THURSDAY, March 14, 2019 (HealthDay News) — Infertility seems to be associated with an increased risk for cancer in women, according to a study published online March 13 in Human Reproduction.

Gayathree Murugappan, M.D., from Stanford Hospital and Clinics in California, and colleagues conducted a retrospective cohort analysis between 2003 and 2016 using an insurance claims database. A total of 64,345 infertile women were compared to 3,128,345 noninfertile patients for development of any malignancy and individual cancers.
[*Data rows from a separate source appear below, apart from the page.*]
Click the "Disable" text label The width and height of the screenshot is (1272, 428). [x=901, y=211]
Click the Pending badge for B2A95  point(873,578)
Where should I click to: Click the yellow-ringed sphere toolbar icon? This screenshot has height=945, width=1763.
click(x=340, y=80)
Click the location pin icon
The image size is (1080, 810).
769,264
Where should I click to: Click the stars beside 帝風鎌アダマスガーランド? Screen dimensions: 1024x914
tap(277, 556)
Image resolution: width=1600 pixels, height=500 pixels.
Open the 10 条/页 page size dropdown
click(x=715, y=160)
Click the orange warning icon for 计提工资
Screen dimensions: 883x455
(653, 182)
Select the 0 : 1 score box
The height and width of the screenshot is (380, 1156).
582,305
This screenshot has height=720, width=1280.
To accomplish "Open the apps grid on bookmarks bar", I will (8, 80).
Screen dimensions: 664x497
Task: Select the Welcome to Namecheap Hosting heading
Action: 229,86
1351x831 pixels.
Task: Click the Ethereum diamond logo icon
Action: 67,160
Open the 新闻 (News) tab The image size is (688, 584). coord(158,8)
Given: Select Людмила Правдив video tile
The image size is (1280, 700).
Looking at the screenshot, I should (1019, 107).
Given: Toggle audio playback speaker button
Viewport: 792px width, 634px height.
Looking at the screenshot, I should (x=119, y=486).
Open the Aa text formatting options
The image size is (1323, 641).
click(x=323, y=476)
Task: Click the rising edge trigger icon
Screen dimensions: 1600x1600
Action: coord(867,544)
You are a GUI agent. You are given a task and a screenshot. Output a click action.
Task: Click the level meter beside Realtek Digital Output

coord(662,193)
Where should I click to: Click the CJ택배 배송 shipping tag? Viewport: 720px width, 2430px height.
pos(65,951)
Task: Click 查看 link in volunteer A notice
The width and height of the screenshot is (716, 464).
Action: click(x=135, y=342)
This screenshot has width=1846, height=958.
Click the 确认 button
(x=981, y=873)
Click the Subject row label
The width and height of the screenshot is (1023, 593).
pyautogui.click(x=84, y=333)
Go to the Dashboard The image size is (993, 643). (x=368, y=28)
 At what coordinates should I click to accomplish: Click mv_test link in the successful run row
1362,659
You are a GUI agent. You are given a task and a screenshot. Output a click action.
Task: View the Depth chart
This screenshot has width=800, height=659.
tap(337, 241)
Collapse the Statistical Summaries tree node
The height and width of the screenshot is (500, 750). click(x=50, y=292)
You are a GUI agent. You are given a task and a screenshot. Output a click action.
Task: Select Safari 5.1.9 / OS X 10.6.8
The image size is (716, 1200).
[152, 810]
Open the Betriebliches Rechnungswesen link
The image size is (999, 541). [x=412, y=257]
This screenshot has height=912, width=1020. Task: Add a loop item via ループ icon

The researchers found that compared with noninfertile women, infertile women had an overall higher risk for developing cancer (2.0 versus 1.7 percent; adjusted hazard ratio [aHR], 1.18). Compared with noninfertile women, infertile women had increased risks for uterine cancer (0.10 versus 0.06 percent; aHR, 1.78), ovarian cancer (0.14 versus 0.09 percent; aHR, 1.64), lung cancer (0.21 versus 0.21 percent; aHR, 1.38), thyroid cancer (0.21 versus 0.16 percent; aHR, 1.29), leukemia (0.10 versus 0.06 percent; adjusted aHR, 1.55), and liver and gallbladder cancer (0.05 versus 0.03 percent; aHR, 1.59). In a subgroup analysis of women in each cohort who became pregnant and had a delivery during enrollment, infertile and noninfertile women had similar risks for uterine and ovarian cancer.

“While the absolute increase in cancer risk with infertility is small, this increase was seen within only four years of infertility diagnosis, strongly supporting the need for further study to determine what factors influence the long-term cancer risk for infertile women,” the authors write.